→ Data for this exercise
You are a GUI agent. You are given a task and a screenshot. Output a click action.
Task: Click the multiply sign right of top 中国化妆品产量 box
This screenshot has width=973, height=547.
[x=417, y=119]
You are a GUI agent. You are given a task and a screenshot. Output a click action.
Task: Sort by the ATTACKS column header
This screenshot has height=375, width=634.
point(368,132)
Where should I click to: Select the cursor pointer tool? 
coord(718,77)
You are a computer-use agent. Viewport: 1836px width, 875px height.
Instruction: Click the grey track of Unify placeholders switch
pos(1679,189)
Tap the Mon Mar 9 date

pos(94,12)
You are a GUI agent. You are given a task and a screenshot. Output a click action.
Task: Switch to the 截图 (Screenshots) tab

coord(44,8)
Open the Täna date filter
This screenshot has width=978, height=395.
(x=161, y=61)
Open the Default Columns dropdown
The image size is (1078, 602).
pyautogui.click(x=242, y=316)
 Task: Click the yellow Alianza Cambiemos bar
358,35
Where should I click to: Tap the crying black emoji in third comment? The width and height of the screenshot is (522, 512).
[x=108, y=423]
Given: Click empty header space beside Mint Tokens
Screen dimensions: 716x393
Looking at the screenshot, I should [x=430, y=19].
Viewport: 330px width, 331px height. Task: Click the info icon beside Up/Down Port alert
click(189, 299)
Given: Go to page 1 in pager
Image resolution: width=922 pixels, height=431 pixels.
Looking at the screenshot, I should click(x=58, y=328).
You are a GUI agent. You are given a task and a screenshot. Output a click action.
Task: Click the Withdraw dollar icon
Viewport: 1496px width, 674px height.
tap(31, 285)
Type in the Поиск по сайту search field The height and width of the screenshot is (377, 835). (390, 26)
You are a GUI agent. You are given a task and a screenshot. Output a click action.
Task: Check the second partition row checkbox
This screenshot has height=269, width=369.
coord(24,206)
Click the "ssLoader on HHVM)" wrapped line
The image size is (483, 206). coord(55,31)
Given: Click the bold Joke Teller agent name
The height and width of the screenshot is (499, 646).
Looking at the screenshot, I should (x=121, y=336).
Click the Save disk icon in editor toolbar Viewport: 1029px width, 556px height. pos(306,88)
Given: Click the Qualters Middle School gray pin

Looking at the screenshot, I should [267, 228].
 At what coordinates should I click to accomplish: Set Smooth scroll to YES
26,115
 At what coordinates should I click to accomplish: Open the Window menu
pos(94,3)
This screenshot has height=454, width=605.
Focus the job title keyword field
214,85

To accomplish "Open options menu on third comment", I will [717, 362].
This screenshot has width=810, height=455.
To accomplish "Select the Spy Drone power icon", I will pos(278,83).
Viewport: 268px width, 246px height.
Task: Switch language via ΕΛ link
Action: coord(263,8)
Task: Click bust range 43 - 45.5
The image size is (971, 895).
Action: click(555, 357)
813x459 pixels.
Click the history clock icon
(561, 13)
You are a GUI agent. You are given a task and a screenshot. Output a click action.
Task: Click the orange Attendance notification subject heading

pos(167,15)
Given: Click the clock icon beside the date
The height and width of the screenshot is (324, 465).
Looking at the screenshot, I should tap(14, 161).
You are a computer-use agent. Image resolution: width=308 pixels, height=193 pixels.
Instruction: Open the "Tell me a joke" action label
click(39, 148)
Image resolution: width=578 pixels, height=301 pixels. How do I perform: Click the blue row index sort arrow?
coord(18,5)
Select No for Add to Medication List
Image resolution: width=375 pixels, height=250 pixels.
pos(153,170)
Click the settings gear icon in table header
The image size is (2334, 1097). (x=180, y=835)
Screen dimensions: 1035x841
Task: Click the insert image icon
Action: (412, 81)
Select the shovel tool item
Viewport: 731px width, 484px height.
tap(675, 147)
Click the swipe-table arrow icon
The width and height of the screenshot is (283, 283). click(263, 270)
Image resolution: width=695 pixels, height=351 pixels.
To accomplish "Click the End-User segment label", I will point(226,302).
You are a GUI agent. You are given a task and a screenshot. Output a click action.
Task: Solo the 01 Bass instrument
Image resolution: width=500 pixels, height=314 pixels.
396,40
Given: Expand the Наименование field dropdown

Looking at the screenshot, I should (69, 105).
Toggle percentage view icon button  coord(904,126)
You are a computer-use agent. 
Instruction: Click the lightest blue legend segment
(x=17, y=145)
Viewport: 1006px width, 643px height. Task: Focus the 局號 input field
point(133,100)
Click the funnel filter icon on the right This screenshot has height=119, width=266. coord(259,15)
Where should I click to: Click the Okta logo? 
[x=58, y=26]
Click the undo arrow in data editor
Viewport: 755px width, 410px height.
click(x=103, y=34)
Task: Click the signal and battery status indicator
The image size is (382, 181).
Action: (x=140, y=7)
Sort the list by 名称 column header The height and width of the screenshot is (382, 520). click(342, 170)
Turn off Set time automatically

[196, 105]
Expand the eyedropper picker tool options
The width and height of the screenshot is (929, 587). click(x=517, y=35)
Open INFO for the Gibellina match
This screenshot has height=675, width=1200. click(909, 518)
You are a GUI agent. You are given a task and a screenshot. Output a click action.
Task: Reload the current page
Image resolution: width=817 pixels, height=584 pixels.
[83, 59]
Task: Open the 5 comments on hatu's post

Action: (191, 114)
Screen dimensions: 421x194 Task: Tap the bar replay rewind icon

→ Task to complete
Your task is to transcribe, with no changes, only the lines of the listing above that lie between the line holding "Where should I click to: Select" and the line holding "Given: Click empty", inclusive.

→ Written solution
Where should I click to: Select the cursor pointer tool? 
coord(718,77)
You are a computer-use agent. Viewport: 1836px width, 875px height.
Instruction: Click the grey track of Unify placeholders switch
pos(1679,189)
Tap the Mon Mar 9 date

pos(94,12)
You are a GUI agent. You are given a task and a screenshot. Output a click action.
Task: Switch to the 截图 (Screenshots) tab

coord(44,8)
Open the Täna date filter
This screenshot has width=978, height=395.
(x=161, y=61)
Open the Default Columns dropdown
The image size is (1078, 602).
pyautogui.click(x=242, y=316)
 Task: Click the yellow Alianza Cambiemos bar
358,35
Where should I click to: Tap the crying black emoji in third comment? The width and height of the screenshot is (522, 512).
[x=108, y=423]
Given: Click empty header space beside Mint Tokens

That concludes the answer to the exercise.